Por el contrario, gana
adeptos la Teoría
Monetaria Moderna, que sostiene, entre otras cosas, que la soberanía
monetaria de un Estado le permite aumentar el gasto público e incurrir en
déficit tanto como políticamente se esté dispuesto a ello, ya que, como emisor
de moneda, el Estado nunca podrá quedarse sin dinero. Lo cual convierte al Estado en un
poderoso empleador, que, en caso de necesidad, puede crear
tantos puestos de trabajo como sean necesarios y remunerarlos con nuevo dinero.
Una teoría que si bien resulta interesante, tiene algo de mágico, de irreal.

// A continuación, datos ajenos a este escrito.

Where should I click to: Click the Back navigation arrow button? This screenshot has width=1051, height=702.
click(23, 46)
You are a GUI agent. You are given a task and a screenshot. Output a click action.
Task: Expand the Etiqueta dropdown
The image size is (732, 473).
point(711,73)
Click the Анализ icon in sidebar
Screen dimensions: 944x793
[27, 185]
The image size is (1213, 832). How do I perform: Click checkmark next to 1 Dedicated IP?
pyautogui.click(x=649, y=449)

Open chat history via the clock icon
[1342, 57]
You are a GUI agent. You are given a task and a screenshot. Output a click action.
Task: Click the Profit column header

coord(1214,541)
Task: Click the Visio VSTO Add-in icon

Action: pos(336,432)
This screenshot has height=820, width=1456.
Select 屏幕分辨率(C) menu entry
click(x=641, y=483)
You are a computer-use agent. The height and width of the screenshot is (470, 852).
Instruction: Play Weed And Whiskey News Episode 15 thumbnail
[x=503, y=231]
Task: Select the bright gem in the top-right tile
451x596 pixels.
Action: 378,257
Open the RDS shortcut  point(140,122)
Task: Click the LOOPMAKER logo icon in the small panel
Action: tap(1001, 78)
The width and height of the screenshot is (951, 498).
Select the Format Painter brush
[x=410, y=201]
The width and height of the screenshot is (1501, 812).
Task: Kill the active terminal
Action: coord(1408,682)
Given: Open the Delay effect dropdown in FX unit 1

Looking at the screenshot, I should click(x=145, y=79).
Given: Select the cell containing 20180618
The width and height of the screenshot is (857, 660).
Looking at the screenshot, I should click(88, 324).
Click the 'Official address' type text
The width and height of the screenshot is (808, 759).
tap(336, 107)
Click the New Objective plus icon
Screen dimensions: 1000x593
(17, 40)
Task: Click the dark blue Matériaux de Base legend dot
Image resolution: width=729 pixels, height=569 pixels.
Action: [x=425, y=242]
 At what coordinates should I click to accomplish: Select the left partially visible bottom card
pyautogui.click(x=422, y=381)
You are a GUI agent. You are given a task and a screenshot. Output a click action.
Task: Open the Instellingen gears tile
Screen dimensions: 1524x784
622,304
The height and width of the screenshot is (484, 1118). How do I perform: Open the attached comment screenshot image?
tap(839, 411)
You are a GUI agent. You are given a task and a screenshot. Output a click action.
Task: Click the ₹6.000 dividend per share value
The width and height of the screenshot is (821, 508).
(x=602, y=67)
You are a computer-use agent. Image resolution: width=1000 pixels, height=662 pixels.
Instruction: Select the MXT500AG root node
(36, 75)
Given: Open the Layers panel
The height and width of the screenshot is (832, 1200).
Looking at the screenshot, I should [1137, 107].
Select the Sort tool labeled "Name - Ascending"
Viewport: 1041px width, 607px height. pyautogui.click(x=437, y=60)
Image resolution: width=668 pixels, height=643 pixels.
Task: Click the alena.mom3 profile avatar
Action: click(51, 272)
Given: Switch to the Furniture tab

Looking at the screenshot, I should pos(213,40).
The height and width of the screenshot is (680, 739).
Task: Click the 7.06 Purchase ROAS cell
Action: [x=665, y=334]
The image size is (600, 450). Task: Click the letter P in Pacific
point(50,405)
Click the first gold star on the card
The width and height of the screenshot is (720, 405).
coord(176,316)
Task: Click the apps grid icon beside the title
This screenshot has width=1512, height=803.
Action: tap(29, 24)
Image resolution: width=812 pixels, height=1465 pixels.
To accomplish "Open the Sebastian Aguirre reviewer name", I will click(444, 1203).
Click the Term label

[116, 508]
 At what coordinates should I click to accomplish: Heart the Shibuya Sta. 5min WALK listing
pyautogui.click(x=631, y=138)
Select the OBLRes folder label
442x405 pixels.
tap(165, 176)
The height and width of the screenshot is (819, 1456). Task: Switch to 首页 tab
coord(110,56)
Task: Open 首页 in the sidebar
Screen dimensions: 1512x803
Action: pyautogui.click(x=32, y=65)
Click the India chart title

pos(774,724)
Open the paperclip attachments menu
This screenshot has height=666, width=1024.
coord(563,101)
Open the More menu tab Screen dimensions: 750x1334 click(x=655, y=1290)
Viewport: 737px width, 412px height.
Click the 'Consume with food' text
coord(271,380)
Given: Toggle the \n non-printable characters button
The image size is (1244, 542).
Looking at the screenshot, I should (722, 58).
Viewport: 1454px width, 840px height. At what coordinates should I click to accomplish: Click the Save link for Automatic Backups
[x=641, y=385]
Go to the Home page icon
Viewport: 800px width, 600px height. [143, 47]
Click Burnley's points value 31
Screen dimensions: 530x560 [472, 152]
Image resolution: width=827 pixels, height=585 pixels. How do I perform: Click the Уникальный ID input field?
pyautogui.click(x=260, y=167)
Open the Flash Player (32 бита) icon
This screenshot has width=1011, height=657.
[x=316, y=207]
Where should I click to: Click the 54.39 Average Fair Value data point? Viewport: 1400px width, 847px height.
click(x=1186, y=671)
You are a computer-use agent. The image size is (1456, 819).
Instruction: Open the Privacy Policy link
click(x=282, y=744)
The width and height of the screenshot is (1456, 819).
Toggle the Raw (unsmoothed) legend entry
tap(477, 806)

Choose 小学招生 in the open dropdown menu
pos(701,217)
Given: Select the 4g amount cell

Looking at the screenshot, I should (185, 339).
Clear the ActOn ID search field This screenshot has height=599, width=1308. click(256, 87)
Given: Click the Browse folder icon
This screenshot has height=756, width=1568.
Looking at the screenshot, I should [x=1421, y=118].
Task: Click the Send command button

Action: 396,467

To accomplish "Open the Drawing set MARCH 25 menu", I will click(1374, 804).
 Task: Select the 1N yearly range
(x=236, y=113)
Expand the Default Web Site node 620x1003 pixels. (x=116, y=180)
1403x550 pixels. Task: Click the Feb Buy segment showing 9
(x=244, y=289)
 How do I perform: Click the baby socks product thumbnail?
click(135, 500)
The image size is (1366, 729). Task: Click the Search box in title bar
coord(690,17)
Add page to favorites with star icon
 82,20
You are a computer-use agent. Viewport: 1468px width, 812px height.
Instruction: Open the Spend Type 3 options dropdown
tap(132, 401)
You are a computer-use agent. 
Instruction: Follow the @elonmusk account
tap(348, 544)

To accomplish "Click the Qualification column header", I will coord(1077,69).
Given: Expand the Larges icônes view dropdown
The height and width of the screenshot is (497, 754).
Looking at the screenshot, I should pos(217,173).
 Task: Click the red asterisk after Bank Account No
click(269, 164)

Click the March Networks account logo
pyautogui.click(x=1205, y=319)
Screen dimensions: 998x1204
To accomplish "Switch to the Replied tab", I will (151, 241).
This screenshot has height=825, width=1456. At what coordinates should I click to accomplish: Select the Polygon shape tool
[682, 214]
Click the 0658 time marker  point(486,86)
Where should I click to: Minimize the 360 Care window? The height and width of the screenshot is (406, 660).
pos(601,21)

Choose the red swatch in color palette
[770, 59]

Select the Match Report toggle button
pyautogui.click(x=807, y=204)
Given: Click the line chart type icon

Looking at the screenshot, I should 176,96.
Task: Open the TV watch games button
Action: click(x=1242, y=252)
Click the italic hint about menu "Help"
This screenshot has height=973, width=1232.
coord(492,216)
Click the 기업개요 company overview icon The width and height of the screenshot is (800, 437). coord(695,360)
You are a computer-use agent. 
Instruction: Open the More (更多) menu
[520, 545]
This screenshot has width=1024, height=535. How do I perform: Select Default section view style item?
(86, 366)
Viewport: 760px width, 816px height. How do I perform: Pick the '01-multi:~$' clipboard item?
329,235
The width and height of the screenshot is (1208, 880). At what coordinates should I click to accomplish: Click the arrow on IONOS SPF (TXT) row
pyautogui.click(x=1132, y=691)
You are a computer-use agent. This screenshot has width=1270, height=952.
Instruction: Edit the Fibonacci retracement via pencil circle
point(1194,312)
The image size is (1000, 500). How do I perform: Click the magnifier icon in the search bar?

Pues cuesta creer que todos los problemas puedan resolverse sencillamente
emitiendo más dinero. O que el déficit y la deuda no tengan importancia alguna.
El derecho a molestar
Siendo pesimistas, lo
único que esta crisis nos ha enseñado es que, como decía Edward Welsh, el
sargento primero de la novela The
thin red line, al indómito Robert Witt, “en este mundo un
hombre solo no vale nada”. Y resultaría absurdo enfrentarse a la masa, pues
seríamos como Robert Neville, anomalías en una sociedad que, definitivamente,
se ha vuelto del revés.
Sin embargo, como
escribió George
Orwell en el prólogo de Rebelión en la granja, si la libertad
significa algo, es el derecho de decirles a los demás lo que no quieren oír. Y
esto es que diseñar una democracia moderna que realmente funcione y, en
consecuencia, despejar el camino a una sociedad más abierta, equitativa y
próspera, no es algo que vaya a conseguir ninguna ideología, ningún dogma,
ningún populismo, sino solo el fair play; es decir, la racionalidad, el
compromiso y la buena voluntad de quienes aún no hayan sido infectados.